* [EXERCISE DATA]:
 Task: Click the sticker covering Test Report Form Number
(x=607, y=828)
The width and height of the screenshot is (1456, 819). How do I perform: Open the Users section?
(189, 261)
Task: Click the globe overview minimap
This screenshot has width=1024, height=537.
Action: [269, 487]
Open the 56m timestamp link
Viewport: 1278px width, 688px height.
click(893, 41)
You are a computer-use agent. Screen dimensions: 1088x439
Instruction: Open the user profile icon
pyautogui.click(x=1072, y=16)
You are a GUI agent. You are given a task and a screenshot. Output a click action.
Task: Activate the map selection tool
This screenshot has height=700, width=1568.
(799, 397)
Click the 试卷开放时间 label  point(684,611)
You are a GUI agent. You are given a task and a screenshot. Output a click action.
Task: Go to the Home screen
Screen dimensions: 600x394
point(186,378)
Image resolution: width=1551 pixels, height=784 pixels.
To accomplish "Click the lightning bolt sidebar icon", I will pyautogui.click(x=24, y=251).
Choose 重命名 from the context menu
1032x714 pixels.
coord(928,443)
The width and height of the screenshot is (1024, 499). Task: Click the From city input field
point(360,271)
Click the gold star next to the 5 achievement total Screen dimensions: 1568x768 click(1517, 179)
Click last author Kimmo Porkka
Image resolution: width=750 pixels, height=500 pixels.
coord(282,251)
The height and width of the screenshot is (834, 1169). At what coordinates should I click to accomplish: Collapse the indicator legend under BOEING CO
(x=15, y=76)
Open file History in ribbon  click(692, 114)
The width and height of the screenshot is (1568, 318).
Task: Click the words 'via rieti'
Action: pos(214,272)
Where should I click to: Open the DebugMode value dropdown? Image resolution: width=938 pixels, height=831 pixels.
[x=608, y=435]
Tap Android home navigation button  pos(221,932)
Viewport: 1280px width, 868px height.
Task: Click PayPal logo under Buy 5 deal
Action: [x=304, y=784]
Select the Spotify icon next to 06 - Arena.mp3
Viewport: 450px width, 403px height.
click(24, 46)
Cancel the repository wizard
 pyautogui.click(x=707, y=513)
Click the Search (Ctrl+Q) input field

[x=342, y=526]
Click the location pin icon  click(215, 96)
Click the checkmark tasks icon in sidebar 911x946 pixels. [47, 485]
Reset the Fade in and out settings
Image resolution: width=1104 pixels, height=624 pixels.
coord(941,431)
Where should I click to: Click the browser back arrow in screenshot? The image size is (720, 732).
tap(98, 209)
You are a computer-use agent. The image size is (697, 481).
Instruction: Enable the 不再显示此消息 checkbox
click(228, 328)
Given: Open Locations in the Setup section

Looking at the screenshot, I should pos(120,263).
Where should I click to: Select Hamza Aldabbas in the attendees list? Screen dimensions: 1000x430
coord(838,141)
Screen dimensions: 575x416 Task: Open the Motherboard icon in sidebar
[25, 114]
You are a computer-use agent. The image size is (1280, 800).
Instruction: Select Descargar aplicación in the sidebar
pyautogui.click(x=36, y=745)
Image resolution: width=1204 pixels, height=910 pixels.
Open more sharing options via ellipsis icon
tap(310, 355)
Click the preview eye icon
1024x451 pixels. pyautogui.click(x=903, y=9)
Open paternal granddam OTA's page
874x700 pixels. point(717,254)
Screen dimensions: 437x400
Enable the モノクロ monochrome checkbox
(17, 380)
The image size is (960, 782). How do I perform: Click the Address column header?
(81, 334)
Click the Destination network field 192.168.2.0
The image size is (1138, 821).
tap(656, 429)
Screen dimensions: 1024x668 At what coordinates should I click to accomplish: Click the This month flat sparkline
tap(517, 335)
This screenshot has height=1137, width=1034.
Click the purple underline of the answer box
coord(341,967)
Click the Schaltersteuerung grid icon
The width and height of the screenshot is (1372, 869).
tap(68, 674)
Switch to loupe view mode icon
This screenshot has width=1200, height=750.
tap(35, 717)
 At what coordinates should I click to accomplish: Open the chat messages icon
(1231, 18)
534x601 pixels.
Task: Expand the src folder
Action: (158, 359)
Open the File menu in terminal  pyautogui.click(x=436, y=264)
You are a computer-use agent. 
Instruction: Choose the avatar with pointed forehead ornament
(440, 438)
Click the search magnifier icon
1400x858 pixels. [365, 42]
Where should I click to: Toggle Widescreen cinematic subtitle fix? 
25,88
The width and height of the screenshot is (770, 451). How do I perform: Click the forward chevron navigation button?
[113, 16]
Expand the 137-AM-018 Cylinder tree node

* [TASK]:
Copy all the data. Match it exactly.

* [REPLY TO THE EXERCISE]:
 Task: Click the sticker covering Test Report Form Number
(x=607, y=828)
The width and height of the screenshot is (1456, 819). How do I perform: Open the Users section?
(189, 261)
Task: Click the globe overview minimap
This screenshot has width=1024, height=537.
Action: [269, 487]
Open the 56m timestamp link
Viewport: 1278px width, 688px height.
click(893, 41)
You are a computer-use agent. Screen dimensions: 1088x439
Instruction: Open the user profile icon
pyautogui.click(x=1072, y=16)
You are a GUI agent. You are given a task and a screenshot. Output a click action.
Task: Activate the map selection tool
This screenshot has height=700, width=1568.
(799, 397)
Click the 试卷开放时间 label  point(684,611)
You are a GUI agent. You are given a task and a screenshot. Output a click action.
Task: Go to the Home screen
Screen dimensions: 600x394
point(186,378)
Image resolution: width=1551 pixels, height=784 pixels.
To accomplish "Click the lightning bolt sidebar icon", I will pyautogui.click(x=24, y=251).
Choose 重命名 from the context menu
1032x714 pixels.
coord(928,443)
The width and height of the screenshot is (1024, 499). Task: Click the From city input field
point(360,271)
Click the gold star next to the 5 achievement total Screen dimensions: 1568x768 click(1517, 179)
Click last author Kimmo Porkka
Image resolution: width=750 pixels, height=500 pixels.
coord(282,251)
The height and width of the screenshot is (834, 1169). At what coordinates should I click to accomplish: Collapse the indicator legend under BOEING CO
(x=15, y=76)
Open file History in ribbon  click(692, 114)
The width and height of the screenshot is (1568, 318).
Task: Click the words 'via rieti'
Action: pos(214,272)
Where should I click to: Open the DebugMode value dropdown? Image resolution: width=938 pixels, height=831 pixels.
[x=608, y=435]
Tap Android home navigation button  pos(221,932)
Viewport: 1280px width, 868px height.
Task: Click PayPal logo under Buy 5 deal
Action: [x=304, y=784]
Select the Spotify icon next to 06 - Arena.mp3
Viewport: 450px width, 403px height.
click(24, 46)
Cancel the repository wizard
 pyautogui.click(x=707, y=513)
Click the Search (Ctrl+Q) input field

[x=342, y=526]
Click the location pin icon  click(215, 96)
Click the checkmark tasks icon in sidebar 911x946 pixels. [47, 485]
Reset the Fade in and out settings
Image resolution: width=1104 pixels, height=624 pixels.
coord(941,431)
Where should I click to: Click the browser back arrow in screenshot? The image size is (720, 732).
tap(98, 209)
You are a computer-use agent. The image size is (697, 481).
Instruction: Enable the 不再显示此消息 checkbox
click(228, 328)
Given: Open Locations in the Setup section

Looking at the screenshot, I should pos(120,263).
Where should I click to: Select Hamza Aldabbas in the attendees list? Screen dimensions: 1000x430
coord(838,141)
Screen dimensions: 575x416 Task: Open the Motherboard icon in sidebar
[25, 114]
You are a computer-use agent. The image size is (1280, 800).
Instruction: Select Descargar aplicación in the sidebar
pyautogui.click(x=36, y=745)
Image resolution: width=1204 pixels, height=910 pixels.
Open more sharing options via ellipsis icon
tap(310, 355)
Click the preview eye icon
1024x451 pixels. pyautogui.click(x=903, y=9)
Open paternal granddam OTA's page
874x700 pixels. point(717,254)
Screen dimensions: 437x400
Enable the モノクロ monochrome checkbox
(17, 380)
The image size is (960, 782). How do I perform: Click the Address column header?
(81, 334)
Click the Destination network field 192.168.2.0
The image size is (1138, 821).
tap(656, 429)
Screen dimensions: 1024x668 At what coordinates should I click to accomplish: Click the This month flat sparkline
tap(517, 335)
This screenshot has height=1137, width=1034.
Click the purple underline of the answer box
coord(341,967)
Click the Schaltersteuerung grid icon
The width and height of the screenshot is (1372, 869).
tap(68, 674)
Switch to loupe view mode icon
This screenshot has width=1200, height=750.
tap(35, 717)
 At what coordinates should I click to accomplish: Open the chat messages icon
(1231, 18)
534x601 pixels.
Task: Expand the src folder
Action: (158, 359)
Open the File menu in terminal  pyautogui.click(x=436, y=264)
You are a computer-use agent. 
Instruction: Choose the avatar with pointed forehead ornament
(440, 438)
Click the search magnifier icon
1400x858 pixels. [365, 42]
Where should I click to: Toggle Widescreen cinematic subtitle fix? 
25,88
The width and height of the screenshot is (770, 451). How do I perform: Click the forward chevron navigation button?
[113, 16]
Expand the 137-AM-018 Cylinder tree node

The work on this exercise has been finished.